Entsprechend zufrieden ist auch Morbidelli und hofft, im morgigen Rennen ähnlich abschneiden zu können: "Ich fühle mich gut. Gestern lief es schon deutlich besser als in Australien und auch heute war ich vorne dabei. Auf meiner schnellsten Runde wurde ich ein bisschen aufgehalten, aber für das Rennen habe ich ein richtig gutes Gefühl."

Zwischen den Teamkollegen nimmt in der ersten Startreihe mit Vinales eine weitere Yamaha Platz. "Auf Phillip Island war ich schon stark, aber auch hier scheinen wir stark zu sein", sagt er. "Uns fehlt wohl noch eine kleine Verbesserung (am Bike), aber ich gehe mit einem guten Gefühl in das Rennen morgen. Ich bin bereit für den Kampf."

Hinter der Yamaha-Top-3 war Pramac-Ducati-Pilot Jack Miller als Vierter "Best of the Rest". Er führt die zweite Startreihe vor Cal Crutchlow (LCR-Honda) und Yamaha-Star Rossi an. Dahinter ordnen sich Alex Rins (Suzuki), Danilo Petrucci (Ducati) und Johann Zarco (LCR-Honda) ein. Andrea Dovizioso (Ducati) rundet die Top 10 ab.
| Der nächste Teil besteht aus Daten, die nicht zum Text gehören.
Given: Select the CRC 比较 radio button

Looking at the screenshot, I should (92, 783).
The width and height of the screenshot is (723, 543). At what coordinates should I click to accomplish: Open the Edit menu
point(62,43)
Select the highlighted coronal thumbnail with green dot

Marquez wurde nach seinem Sturz in der Schlussphase gnadenlos durchgereicht. Er fiel bis auf Platz elf zurück und schrieb damit seine schlechteste Startposition in dieser sonst für ihn so erfolgreichen MotoGP-Saison. Langsamer als der Weltmeister war in Q2 nur Francesco Bagnaia (Pramac-Ducati), der nicht über Rang zwölf hinauskam.

Im ersten Qualifying-Abschnitt waren die letzten beiden Q2-Plätze wie so oft hart umkämpft. Mit Ducati-Pilot Petrucci, Honda-Fahrer Crutchlow und Joan Mir (Suzuki) gab es gleich mehrere aussichtsreiche Kandidaten für ein Weiterkommen. Unter diesen Dreien entschied sich schließlich auch, wer den nachträglichen Q2-Einzug schafft.
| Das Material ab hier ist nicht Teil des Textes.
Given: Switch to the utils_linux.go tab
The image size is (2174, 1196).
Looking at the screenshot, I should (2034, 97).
Die Entscheidung fiel in der allerletzten Minute: Crutchlow, im Ranking auf Platz vier zurückgefallen, schob sich mit einer Zeit von 1:59.216 Minuten an die Spitze und verdrängte Petrucci auf Platz zwei. Mir, der die Session lange angeführt hatte, fiel auf den dritten Rang zurück und verpasste Q2 um gerade einmal 0,038 Sekunden.
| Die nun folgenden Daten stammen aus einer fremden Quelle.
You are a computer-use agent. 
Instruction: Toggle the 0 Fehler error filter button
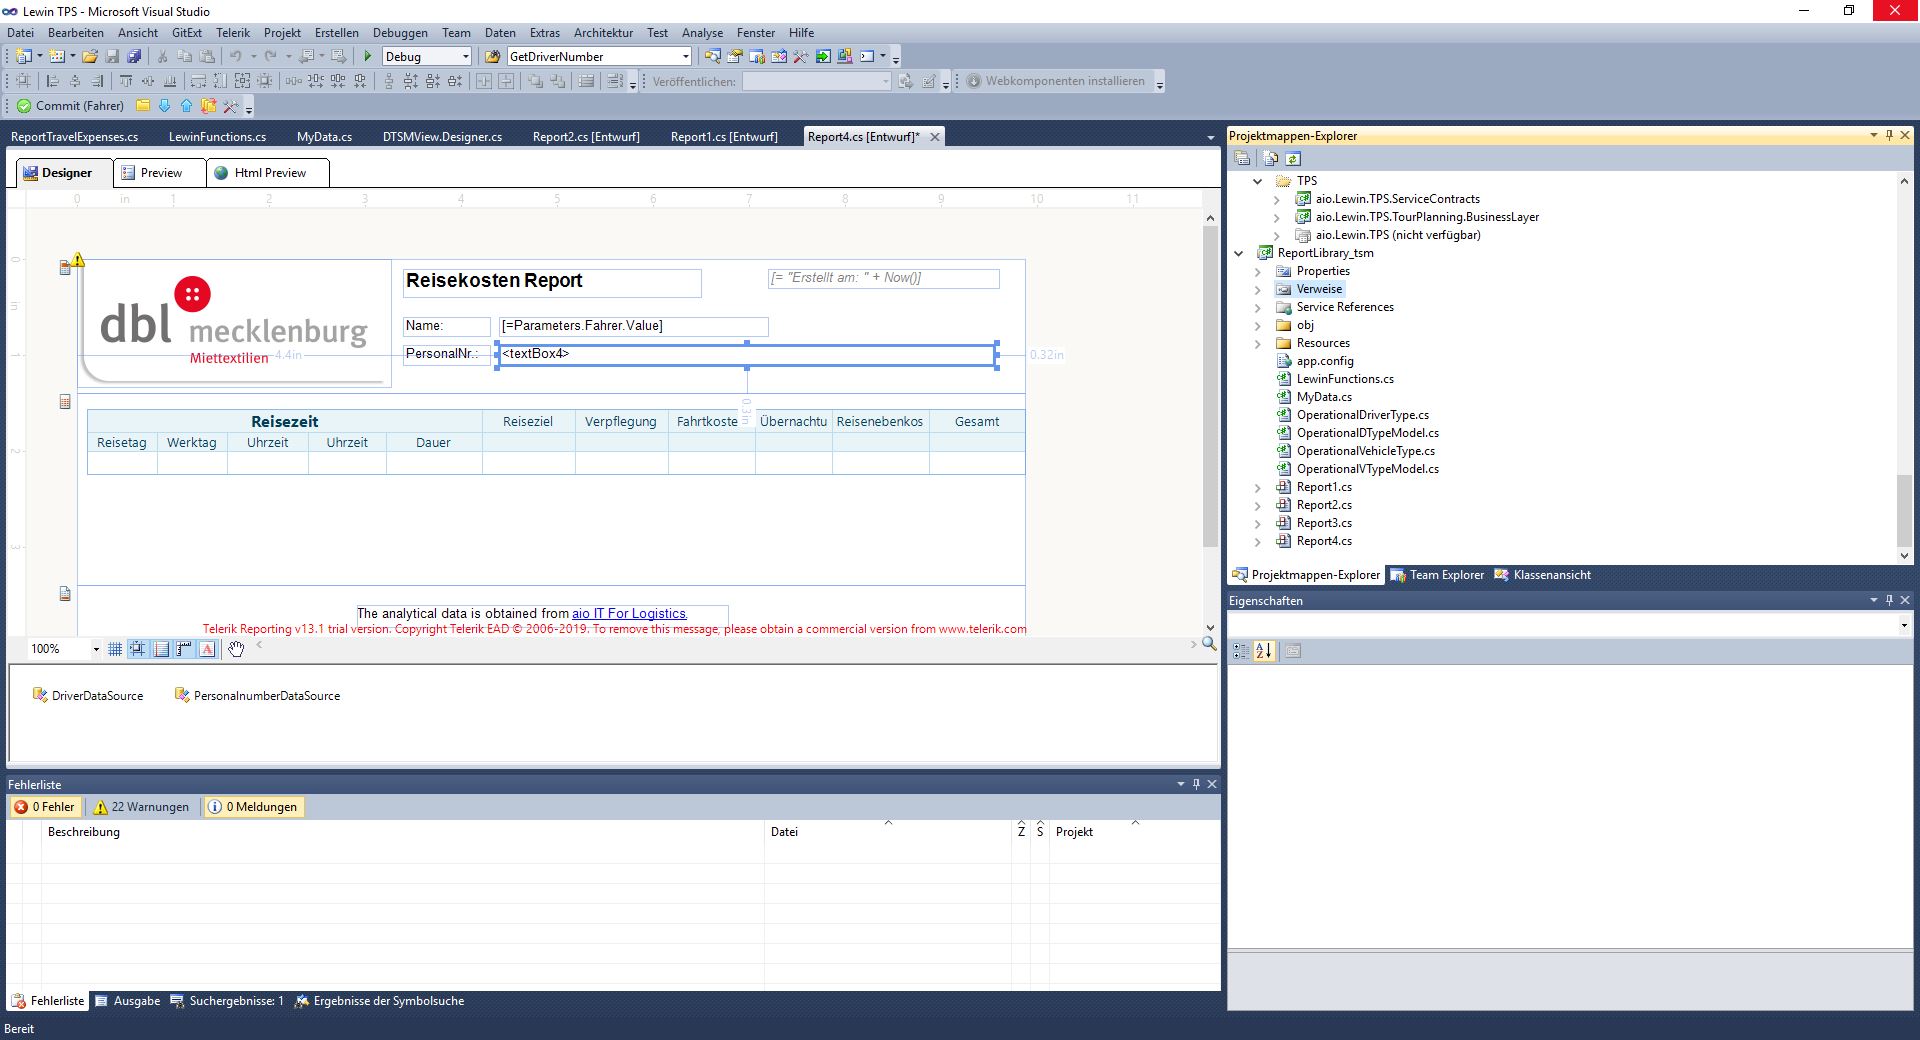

Damit führt der Suzuki-Pilot die fünfte Startreihe an, neben ihm stehen die Espargaro-Brüder Aleix (Aprilia) und Pol (KTM). In Reihe sechs folgen Karel Abraham (Avintia-Ducati), Andrea Iannone (Aprilia) und Jorge Lorenzo (Honda). Ihm fehlten 1,1 Sekunden für Q2. Die KTM-Fahrer Mika Kallio und Hafizh Sayhrin schließen den Grid ab.